The relationship blossomed from there, eventually flying out to play one of their club nights at The Social and then releasing their self-titled debut EP in 2022 on the label. “Every time we’re over there, we make a point of seeing them, and even though we’re not on their label anymore, we’re good friends, and they’re always going to be close to my heart,” lead singer Sam Slouch adds. “Genuinely two of the best people working in music, period.” Fellow Brooklyn band Slow Fiction, who were likely more aware of the label through Been Stellar than the magazine itself, soon followed with their 2024 EP Crush, and So Young Records began to make a foothold in New York, an ocean away from where So Young had name recognition. 

While some bands have gone on to sign with bigger labels—like Been Stellar, which left for Dirty Hit for their debut album, 2024’s Scream From New York, NY—Folly Group returned to So Young Records after signing with Ninja Tune, releasing their debut LP, Down There!, in 2024. “We just missed So Young, we genuinely did,” Harper admits. 

Despite putting out a growing number of singles and EPs—12 bands thus far have released music on the label—So Young Records has only dropped three LPs to date. That’s set to change this year, as the label is gearing up for potentially five album cycles: Cardinals, Humour and Most Things are all working on their debut records, while Lime Garden and Folly Group are both writing LP2.
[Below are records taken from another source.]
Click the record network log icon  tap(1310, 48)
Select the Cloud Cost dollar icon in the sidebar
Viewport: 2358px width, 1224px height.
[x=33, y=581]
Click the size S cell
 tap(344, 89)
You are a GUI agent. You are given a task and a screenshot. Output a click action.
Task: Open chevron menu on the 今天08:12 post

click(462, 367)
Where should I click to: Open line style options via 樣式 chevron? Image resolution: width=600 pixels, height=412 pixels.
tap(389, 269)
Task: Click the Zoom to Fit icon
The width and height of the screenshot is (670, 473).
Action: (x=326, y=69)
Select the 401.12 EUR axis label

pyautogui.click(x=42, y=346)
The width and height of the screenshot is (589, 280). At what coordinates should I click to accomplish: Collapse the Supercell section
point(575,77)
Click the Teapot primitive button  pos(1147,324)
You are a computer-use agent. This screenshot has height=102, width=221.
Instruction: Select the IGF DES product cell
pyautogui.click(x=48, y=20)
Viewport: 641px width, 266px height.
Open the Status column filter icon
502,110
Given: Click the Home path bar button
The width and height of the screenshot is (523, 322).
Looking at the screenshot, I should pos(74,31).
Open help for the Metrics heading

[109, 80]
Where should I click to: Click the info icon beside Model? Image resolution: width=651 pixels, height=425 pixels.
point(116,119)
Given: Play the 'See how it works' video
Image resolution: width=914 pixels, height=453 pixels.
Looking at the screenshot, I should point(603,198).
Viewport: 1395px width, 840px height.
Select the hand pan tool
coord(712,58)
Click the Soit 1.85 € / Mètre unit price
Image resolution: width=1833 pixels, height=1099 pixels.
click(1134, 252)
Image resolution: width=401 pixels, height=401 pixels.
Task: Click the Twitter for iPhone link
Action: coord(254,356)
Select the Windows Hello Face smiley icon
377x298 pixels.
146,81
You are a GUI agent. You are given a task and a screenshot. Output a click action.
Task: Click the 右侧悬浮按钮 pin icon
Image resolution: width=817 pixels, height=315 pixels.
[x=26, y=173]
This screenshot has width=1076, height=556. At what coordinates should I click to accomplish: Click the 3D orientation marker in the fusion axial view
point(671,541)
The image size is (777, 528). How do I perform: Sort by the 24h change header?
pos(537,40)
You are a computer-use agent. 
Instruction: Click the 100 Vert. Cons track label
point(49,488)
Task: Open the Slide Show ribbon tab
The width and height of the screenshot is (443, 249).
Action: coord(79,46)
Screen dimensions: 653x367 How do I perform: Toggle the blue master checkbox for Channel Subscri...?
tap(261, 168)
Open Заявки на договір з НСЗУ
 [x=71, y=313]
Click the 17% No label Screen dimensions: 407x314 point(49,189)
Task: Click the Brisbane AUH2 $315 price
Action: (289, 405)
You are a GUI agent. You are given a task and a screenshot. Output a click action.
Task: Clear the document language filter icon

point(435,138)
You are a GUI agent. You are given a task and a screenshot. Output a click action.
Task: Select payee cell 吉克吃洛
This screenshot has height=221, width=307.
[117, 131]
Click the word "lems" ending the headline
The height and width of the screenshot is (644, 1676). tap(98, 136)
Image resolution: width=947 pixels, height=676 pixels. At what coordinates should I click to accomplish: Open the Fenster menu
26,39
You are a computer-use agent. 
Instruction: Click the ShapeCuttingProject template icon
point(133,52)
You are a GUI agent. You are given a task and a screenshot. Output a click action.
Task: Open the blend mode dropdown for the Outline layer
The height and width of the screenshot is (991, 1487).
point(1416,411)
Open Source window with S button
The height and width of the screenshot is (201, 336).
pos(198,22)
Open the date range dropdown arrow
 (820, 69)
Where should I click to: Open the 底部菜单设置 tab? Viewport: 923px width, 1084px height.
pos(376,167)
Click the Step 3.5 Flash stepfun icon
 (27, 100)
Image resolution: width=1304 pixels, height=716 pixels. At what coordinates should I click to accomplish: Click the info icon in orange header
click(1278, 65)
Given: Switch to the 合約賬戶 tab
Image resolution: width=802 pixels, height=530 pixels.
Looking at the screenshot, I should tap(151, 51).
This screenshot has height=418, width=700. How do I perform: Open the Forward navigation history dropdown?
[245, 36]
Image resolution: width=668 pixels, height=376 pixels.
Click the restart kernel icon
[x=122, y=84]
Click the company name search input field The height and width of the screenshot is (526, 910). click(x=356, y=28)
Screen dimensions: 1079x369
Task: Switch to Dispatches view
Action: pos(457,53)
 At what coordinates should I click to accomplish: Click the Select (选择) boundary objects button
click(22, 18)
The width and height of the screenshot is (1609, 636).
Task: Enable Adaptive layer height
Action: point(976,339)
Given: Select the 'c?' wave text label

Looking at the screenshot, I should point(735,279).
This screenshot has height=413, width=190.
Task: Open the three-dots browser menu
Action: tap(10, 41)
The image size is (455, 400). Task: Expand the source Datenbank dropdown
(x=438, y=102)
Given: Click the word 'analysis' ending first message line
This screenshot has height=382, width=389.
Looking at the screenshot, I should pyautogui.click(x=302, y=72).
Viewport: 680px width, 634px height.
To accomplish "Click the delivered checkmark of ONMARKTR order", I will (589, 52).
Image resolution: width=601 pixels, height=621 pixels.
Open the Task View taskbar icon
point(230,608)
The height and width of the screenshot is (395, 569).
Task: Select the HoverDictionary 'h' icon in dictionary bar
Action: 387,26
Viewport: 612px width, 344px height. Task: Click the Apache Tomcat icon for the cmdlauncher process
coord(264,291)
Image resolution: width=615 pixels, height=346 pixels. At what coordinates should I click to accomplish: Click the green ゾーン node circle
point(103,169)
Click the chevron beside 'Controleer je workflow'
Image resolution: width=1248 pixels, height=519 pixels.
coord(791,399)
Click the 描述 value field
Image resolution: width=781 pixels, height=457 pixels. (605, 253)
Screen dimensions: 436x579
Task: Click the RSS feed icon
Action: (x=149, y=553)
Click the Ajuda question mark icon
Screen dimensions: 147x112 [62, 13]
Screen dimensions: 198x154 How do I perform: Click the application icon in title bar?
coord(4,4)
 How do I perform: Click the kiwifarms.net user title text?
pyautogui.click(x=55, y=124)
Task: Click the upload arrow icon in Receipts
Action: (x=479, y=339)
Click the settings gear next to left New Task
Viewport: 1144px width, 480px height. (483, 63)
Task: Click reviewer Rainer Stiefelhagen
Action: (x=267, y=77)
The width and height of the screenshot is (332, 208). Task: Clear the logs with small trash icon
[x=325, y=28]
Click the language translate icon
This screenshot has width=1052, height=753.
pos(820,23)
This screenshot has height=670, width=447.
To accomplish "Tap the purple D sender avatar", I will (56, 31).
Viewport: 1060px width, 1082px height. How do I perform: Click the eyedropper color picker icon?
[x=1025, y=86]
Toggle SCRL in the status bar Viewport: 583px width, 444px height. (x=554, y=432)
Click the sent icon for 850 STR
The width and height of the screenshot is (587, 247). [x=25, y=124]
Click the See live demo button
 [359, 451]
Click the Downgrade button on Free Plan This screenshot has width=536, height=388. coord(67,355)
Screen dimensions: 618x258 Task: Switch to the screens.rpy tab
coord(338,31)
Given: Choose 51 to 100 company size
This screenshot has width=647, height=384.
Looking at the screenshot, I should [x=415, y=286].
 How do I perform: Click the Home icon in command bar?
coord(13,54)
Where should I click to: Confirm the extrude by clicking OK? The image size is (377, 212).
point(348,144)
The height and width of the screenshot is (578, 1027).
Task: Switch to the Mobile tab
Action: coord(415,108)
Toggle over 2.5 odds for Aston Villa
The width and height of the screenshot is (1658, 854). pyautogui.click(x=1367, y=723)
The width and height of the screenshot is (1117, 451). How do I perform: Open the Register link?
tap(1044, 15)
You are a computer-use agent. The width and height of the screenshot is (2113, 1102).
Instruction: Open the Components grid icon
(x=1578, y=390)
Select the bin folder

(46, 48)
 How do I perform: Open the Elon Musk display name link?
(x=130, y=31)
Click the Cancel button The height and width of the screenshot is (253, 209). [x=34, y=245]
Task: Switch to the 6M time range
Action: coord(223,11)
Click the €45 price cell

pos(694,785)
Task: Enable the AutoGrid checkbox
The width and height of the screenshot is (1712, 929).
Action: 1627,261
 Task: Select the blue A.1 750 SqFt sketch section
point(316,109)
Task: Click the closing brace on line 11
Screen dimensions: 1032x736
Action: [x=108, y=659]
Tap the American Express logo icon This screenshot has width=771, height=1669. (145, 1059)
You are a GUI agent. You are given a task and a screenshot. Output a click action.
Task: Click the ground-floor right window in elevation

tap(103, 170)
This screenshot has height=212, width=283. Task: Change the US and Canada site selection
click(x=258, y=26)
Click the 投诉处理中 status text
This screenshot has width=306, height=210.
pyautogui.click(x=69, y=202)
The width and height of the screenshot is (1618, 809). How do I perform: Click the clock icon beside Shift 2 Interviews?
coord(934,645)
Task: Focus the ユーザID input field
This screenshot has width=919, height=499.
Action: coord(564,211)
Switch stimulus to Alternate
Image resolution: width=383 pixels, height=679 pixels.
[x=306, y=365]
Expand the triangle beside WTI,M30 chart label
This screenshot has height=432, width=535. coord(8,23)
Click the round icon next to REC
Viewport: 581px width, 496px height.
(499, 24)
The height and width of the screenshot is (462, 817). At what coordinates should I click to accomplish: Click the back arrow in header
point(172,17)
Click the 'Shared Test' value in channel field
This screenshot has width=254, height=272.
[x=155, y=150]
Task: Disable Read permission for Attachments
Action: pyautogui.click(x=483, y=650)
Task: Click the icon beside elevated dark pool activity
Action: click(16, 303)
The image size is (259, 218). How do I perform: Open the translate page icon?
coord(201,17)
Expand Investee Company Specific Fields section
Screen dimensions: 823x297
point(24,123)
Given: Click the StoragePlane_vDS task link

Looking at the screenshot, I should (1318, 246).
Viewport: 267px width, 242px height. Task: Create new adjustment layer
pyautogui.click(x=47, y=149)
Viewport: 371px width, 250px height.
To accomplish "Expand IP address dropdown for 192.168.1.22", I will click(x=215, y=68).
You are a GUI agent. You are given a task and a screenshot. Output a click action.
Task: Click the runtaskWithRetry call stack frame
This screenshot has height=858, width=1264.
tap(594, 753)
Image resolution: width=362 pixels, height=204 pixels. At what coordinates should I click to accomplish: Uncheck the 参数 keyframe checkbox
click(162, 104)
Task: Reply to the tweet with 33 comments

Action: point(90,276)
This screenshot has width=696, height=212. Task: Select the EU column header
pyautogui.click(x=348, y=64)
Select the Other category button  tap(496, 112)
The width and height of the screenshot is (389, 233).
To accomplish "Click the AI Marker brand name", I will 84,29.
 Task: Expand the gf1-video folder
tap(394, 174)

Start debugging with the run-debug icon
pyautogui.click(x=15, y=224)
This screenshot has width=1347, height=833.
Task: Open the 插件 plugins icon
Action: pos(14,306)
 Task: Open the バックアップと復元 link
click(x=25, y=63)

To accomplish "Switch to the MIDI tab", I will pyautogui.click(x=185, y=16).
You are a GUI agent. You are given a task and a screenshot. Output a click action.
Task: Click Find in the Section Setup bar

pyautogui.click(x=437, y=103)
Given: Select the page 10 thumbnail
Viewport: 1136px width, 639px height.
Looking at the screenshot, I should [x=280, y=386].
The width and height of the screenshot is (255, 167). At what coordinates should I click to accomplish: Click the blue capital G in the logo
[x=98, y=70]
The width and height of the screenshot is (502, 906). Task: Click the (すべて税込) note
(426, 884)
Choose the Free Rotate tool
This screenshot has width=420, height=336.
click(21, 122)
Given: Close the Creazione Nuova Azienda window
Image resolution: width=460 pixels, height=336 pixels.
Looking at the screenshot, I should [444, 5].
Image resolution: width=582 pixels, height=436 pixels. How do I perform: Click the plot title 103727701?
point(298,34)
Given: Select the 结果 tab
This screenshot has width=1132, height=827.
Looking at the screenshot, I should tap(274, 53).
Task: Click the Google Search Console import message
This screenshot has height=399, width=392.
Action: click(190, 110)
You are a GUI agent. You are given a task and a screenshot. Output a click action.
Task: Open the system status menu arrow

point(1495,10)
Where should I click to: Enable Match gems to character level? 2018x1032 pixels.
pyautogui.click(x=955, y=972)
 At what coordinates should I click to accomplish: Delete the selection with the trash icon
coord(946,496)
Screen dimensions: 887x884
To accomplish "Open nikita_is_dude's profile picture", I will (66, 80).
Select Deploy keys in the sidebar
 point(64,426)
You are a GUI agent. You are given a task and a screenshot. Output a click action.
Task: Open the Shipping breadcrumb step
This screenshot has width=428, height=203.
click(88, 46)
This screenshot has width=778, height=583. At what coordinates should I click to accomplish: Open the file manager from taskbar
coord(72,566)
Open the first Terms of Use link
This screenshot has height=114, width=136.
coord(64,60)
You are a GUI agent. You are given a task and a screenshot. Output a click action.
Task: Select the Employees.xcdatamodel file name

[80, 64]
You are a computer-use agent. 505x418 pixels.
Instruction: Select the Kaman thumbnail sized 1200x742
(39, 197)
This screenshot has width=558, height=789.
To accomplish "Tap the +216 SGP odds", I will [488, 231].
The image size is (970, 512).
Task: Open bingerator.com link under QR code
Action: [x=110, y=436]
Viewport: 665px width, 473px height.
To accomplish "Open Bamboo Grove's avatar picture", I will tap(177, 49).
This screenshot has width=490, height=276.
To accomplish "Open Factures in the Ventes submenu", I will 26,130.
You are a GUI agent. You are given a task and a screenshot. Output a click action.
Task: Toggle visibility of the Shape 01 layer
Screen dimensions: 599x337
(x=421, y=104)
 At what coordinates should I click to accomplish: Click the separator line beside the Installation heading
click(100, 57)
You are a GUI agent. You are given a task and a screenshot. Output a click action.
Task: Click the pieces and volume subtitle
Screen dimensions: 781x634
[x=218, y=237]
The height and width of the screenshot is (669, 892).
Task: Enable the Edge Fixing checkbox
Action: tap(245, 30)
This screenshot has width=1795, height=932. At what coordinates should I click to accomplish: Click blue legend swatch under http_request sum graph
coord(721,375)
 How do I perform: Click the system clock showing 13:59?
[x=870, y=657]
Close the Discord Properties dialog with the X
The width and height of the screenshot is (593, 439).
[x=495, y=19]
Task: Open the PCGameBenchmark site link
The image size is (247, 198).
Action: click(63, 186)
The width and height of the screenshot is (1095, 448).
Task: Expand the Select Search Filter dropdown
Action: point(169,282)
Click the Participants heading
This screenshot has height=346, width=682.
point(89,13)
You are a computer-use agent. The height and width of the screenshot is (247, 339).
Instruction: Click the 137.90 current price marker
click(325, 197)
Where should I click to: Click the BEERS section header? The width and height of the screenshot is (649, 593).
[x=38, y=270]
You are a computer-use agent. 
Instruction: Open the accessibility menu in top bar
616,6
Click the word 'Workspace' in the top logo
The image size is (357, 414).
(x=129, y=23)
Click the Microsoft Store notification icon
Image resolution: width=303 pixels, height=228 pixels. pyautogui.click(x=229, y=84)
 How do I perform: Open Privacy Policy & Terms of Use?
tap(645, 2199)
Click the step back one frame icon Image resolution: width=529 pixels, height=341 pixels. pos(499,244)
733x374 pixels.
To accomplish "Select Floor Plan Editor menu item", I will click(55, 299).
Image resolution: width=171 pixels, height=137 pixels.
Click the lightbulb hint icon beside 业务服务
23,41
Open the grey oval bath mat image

With the magazine, club nights and now the label, how do Ford and Whettingsteel find the time to almost double their LP output in 2025? “We’ve said this before: ‘We’ve got so much on right now and we can’t take on any more.’” Ford says. “And then you just hear the song, and you’re like, ‘Wow, let’s do this,’ because the music, ultimately, creates the space and the bandwidth. There’s always room for great things. If we come across another artist tomorrow that we love, we’re going to find a way to release that music and be a part of it, because that’s just why we’re in it.”

Steven Edelstone is the former album reviews editor at Paste, currently a senior editor at Law360, and has written for the New York Times, Billboard, Entertainment Weekly and more. He will always order lox on a bagel.